Hij citeert studies die hebben aangetoond dat hoe meer hernieuwbare energiebronnen, hoe minder men zich zorgen hoeft te maken over de variabiliteit en stabiliteit van het net, en hoe minder back-up er nodig is.

Meer recentelijk bracht Michael Coren van Quartz verslag uit over het werk van Marc Perez, die in een gepubliceerd artikel opmerkt dat de prijs van zonne-energie zo sterk is gedaald dat men het systeem zou kunnen overbouwen om voldoende energie te leveren, zelfs op bewolkte dagen.

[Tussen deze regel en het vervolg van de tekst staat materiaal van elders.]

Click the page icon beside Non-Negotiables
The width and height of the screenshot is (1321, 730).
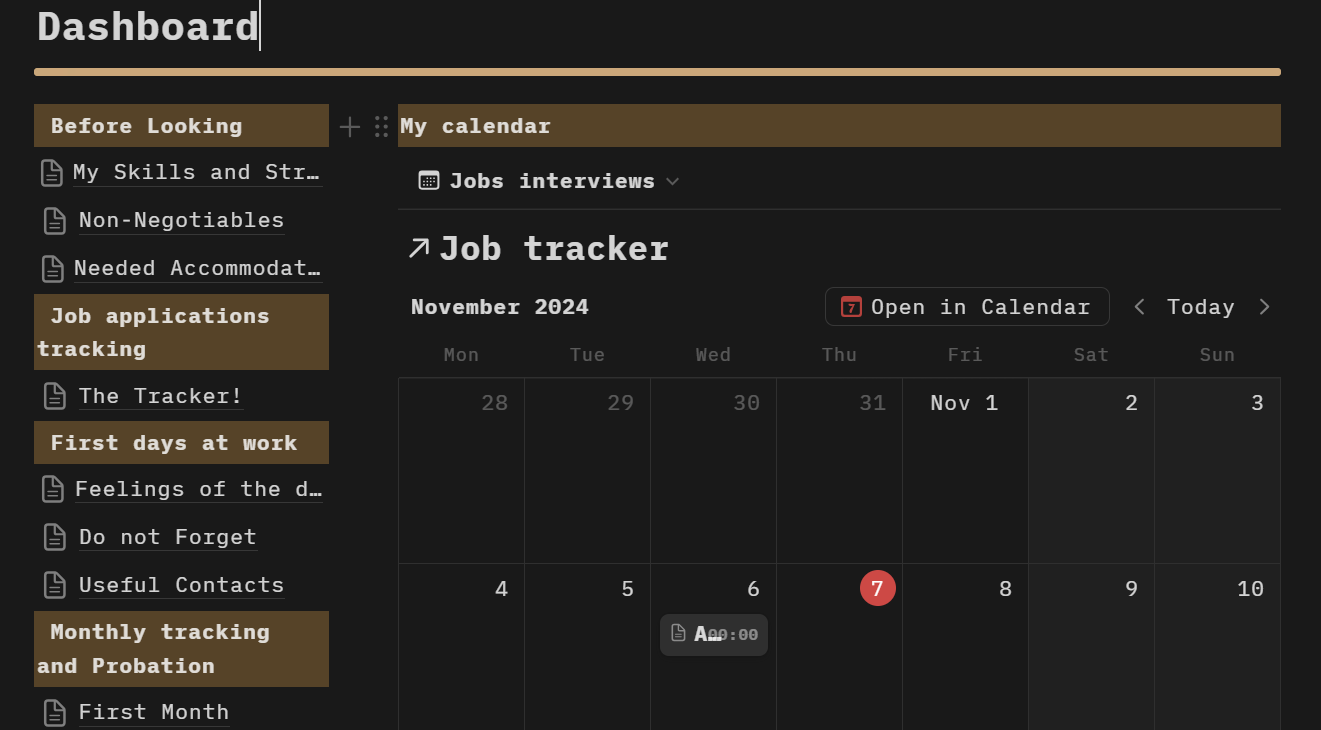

"In het afgelopen decennium zijn de prijzen van zonnepanelen met meer dan 90% gedaald, volgens energieonderzoeksbureau Wood Mackenzie. Ondertussen zijn de kosten om conventionele centrales zoals kolen te bouwen met 11% gestegen. Zonnepanelen zijn zo goedkoop geworden dat de werkelijke kosten van elektriciteit verschuiven van de zonnepanelen zelf naar het staal en de grond die nodig zijn om ze te huisvesten … De lage kosten overwonnen de traditionele zwakte van hernieuwbare energiebronnen: de intermitterende levering als de zon of de wind niet verschijnen. factor drie, vonden ze, was optimaal."

Aangezien veel elektrische systemen andere koolstofarme energiebronnen hebben, zoals nucleair of hydro-elektrisch om een basis van constant vermogen te leveren, is variabiliteit misschien niet zo'n groot probleem.

Na het lezen van de eerdere post waarin ik Tresidder citeerde, reageerde hij met tweets en merkte op dat er in de winter behoefte is aan lange-termijn opslag. Hij vervolgde:

"Op dit moment zitten we bijvoorbeeld midden in een lange, zeer koude periode met weinig wind in het VK. In een toekomst met veel EV's en veel warmtepompen zal de vraag naar elektriciteit zelfs hoog zijn met betere gebouwen, vraagrespons en gedragsverandering. Dus laten we al die dingen doen, maar ook streven naar H2. Voor zover ik weet, lijkt het essentieel om tot zeer hoge niveaus van hernieuwbare energie te komen."

Misschien. Waterstofexpert Michael Liebreich reageert op de tweets van Tresidder en is het ermee eens dat we ook waterstofback-up nodig hebben, maar het lijkt erop dat het veel investeringen zou vergen; al deze elektrolyzers en tanks, nieuwe distributienetwerken en zoutcavernes om 0,2% van de tijd te verwerken. Als die gepensioneerden een behoorlijk huis hadden, zou de elektriciteit die nodig is om ze warm te houden zo klein zijn dat ze een kopje elektriciteit zouden kunnen lenen van Frankrijk of ergens anders waar de wind waait.

Misschien moet ik luisteren naar experts als Tresidder en Leibreich; misschien zijn er dingen veranderd sinds ik 15 jaar geleden mijn afkeer van het idee van de waterstofeconomie ontwikkelde. Destijds werd het door de nucleaire industrie gepromoot als een manier om een massale bouw van kerncentrales te rechtvaardigen die genoeg elektrolytische waterstof zouden maken om auto's en bussen op waterstof aan te drijven. Die droom stierf met Fukushima, maar nu wordt de waterstofdroom aangedreven door de olie- en gasindustrie, die "blauwe" waterstof beloven, gemaakt van fossiele brandstoffen met koolstofafvang, gebruik en opslag.

Maar dan ben ik opgeleid als architect, nieteen ingenieur. Ik blijf ervan overtuigd dat het antwoord is om de vraag te verminderen door middel van efficiëntienormen op passiefhuisniveau, meer meergezinswoningen met minder buitenmuren, in beloopbare gemeenschappen met minder auto's. Werk aan de vraagzijde van de vergelijking, niet aan de aanbodzijde. En voor het geval dat, bouw een beter, groter, internationaal netwerk; de wind waait altijd ergens.